What Are Pseudo-Satellites and What Do They Mean for Aerospace and Aviation?
- On: 12, Oct 2018
2 min read
A pseudo-satellite is a high-altitude aircraft, designed to fill in the gap between satellites and UAVs (unmanned aerial vehicles). Pseudo-satellites operate in the stratosphere, where no weather occurs. Almost out of the earth’s orbit, these drones can provide wide-ranging reconnaissance options.
One example of a pseudo-satellite is the Airbus Zephyr. This solar-powered drone can operate independently for months or be taken over manually. The Airbus Zephyr offers active mapping of a wide area, and radar, to provide a complete picture of what’s happening in real time. The Zephyr Model S weighs less than 75kg. The first production examples were built at Airbus Defence and Space’s manufacturing facility in Farnborough.

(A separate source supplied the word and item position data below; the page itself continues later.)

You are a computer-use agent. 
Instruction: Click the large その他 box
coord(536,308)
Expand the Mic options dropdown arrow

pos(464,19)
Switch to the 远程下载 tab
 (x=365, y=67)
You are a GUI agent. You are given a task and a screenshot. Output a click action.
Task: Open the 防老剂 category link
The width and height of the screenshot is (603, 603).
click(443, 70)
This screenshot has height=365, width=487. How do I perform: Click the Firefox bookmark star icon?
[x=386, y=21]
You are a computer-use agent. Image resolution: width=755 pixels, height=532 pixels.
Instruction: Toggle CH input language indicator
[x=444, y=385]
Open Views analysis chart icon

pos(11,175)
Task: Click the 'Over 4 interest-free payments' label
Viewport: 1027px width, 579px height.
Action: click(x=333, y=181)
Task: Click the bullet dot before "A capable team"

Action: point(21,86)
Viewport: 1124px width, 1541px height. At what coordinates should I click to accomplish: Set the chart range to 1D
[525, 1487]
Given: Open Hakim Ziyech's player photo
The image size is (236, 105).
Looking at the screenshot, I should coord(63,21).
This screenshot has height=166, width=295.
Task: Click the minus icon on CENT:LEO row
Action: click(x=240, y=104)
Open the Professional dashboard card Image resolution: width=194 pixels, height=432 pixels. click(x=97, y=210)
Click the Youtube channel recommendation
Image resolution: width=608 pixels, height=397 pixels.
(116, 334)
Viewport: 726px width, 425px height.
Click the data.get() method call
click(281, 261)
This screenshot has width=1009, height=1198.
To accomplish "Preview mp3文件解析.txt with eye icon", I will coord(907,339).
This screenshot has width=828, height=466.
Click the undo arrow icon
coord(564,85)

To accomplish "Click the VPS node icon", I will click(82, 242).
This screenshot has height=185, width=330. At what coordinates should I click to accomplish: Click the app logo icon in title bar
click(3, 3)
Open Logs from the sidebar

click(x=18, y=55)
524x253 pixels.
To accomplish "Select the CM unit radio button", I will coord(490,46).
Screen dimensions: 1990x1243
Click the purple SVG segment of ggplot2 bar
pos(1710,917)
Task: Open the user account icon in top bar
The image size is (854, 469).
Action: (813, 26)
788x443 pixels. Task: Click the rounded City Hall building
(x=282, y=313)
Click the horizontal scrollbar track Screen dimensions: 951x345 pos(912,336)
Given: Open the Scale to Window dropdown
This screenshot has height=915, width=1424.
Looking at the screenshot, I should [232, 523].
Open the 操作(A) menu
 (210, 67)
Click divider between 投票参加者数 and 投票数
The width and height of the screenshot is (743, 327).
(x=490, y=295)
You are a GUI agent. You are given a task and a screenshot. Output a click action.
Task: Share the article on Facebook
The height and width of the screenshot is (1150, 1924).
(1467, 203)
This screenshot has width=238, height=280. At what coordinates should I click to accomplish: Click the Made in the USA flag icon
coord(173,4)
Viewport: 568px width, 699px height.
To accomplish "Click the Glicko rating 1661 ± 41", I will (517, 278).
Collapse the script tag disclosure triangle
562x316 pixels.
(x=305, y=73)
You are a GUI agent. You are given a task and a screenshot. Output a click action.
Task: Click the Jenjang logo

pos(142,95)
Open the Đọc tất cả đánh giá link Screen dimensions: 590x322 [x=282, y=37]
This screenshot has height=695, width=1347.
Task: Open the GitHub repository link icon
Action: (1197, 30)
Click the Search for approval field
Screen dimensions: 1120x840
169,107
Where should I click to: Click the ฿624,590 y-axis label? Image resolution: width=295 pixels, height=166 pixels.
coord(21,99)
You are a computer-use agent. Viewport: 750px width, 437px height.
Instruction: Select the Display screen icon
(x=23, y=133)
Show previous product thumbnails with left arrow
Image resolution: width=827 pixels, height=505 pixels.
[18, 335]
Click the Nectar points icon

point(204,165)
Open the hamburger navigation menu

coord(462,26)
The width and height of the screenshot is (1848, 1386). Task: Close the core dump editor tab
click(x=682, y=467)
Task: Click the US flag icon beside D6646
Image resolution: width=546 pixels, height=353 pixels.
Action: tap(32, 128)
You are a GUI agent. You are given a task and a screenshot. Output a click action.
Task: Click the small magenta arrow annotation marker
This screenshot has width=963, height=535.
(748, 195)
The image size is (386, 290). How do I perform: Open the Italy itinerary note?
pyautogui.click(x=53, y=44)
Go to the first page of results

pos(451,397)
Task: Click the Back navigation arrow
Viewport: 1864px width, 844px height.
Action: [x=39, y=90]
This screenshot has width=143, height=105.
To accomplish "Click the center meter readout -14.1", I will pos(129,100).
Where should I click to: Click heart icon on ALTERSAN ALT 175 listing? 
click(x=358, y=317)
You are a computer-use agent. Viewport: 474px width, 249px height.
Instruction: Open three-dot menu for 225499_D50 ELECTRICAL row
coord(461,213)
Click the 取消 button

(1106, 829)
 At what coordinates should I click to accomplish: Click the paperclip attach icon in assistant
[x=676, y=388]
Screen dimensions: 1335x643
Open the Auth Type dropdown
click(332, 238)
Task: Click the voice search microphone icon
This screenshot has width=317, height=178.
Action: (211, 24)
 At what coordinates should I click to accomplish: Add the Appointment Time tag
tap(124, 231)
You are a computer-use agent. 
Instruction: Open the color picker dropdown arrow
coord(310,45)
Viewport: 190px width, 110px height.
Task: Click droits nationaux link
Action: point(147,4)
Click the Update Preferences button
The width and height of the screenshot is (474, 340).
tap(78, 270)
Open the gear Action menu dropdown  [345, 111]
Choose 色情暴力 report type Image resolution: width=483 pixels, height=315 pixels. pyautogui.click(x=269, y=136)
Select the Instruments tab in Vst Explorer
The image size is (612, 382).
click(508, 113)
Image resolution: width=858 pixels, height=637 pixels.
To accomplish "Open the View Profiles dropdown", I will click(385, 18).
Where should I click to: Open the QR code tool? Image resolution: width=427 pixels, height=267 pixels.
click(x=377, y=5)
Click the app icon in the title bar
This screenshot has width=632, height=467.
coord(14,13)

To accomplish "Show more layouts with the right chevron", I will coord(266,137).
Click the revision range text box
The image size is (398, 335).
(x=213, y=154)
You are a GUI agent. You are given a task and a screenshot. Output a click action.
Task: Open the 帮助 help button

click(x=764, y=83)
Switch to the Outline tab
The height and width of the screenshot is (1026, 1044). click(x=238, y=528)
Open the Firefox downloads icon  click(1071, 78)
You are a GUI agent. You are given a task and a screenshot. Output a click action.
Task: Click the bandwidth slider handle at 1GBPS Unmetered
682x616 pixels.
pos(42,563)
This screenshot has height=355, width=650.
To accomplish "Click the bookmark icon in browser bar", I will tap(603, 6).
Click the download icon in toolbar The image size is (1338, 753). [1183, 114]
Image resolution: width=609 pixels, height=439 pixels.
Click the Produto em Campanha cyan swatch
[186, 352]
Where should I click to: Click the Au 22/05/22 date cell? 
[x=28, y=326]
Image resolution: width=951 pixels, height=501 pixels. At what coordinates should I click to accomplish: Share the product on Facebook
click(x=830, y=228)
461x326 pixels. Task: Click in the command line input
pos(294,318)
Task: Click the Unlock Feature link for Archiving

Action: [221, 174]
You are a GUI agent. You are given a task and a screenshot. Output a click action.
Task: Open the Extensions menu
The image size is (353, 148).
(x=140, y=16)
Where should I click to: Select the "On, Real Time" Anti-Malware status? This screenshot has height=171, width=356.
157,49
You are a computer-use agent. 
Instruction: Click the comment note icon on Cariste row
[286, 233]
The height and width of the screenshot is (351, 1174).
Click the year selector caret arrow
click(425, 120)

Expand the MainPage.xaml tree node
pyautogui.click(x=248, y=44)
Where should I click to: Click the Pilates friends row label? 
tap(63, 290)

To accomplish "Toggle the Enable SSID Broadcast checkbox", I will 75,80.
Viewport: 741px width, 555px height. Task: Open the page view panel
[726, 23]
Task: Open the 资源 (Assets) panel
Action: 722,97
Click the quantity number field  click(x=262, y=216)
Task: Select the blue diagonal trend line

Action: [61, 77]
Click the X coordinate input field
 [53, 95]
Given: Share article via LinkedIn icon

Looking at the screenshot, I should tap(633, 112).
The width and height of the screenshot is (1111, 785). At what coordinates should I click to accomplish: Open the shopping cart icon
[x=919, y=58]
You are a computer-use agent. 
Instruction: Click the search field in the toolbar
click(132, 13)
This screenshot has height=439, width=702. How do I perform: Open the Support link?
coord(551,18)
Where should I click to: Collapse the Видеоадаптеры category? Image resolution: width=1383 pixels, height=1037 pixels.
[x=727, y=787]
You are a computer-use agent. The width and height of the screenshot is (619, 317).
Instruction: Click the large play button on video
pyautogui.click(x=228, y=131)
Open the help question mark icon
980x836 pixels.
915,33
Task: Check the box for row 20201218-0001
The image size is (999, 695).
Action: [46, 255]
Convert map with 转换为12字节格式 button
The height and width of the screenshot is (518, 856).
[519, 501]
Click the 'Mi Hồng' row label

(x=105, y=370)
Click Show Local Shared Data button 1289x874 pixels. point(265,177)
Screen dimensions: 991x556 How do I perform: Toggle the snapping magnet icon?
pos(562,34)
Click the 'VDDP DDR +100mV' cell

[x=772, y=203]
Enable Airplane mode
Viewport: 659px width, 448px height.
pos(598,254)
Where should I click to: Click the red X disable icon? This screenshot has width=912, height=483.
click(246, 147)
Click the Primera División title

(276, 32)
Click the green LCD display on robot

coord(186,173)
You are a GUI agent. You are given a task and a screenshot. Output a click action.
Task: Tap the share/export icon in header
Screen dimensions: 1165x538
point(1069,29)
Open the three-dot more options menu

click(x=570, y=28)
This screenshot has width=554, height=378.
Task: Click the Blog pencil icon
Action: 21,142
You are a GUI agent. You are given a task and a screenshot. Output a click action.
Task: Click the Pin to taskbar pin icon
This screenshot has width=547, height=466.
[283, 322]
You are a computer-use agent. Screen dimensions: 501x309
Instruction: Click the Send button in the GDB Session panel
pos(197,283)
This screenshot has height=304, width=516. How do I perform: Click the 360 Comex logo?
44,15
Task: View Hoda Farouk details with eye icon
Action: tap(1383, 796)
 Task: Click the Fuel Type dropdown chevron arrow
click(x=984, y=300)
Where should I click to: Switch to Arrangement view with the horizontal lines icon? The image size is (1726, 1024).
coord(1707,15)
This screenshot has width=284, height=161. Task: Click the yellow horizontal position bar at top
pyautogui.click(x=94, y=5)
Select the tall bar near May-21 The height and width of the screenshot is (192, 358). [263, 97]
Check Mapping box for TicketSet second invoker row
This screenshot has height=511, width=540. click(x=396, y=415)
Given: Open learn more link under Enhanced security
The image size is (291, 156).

The Zephyr S HAPS serial assembly line in Farnborough, called the Kelleher facility, was opened in July 2018.
Primarily used for communications, High-Altitude Pseudo-Satellites (HAPS) are also being looked at for maritime monitoring and surveillance, environmental observation and military intelligence gathering and border patrol. HAPS could even be used for missile detection. They use high-definition optical and infra-red cameras to produce real-time visuals in any lighting.
HAPS have been in development for over a decade, but recent technological advancements have meant they’ve become more viable than previous iterations. Improvements to the battery life, weight and navigations systems mean the model has more long-term sustainability. The market is expected to grow by 15% in the next five years. An Airbus Zephyr unit costs around $5million. Traditional orbital satellites cost anywhere between $50million and $400million.
Pseudo-satellites are far easier to launch than traditional aircraft. Requiring no runway or airport, they can launched and piloted to wherever they’re needed. Thanks to Beyond Line of Sight (BLOS) technology, they can be controlled from anywhere in the world. Flying at around 70,000 feet in the air, the satellites bypass air traffic and navigate to any point above the earth. The British military have purchased three Airbus Zephyr units, with former UK Prime Minister David Cameron endorsing the satellites as:
'British-designed unmanned aircraft that will fly at the edge of the earth's atmosphere and allow us to monitor our adversaries for weeks on end, providing critical intelligence for our armed forces.’
This type of satellite is entirely solar powered, meaning it can operate independently for up to 25 days. Made of carbon fibre, the model is strong while remaining light enough to fly, powered by a lithium-sulphur battery. The Airbus Zephyr successfully achieved several world records, including the longest flight duration without refuelling. Future versions may even be able to stay aloft for months at a time.
HAPS can also provide wi-fi to areas within their range. The satellites can stay focused on a specific area of interest which can be hundreds of miles wide. Airborne internet connectivity is a blossoming market, with Google’s Project Loon signing a deal to bring internet-delivering balloons to Kenya.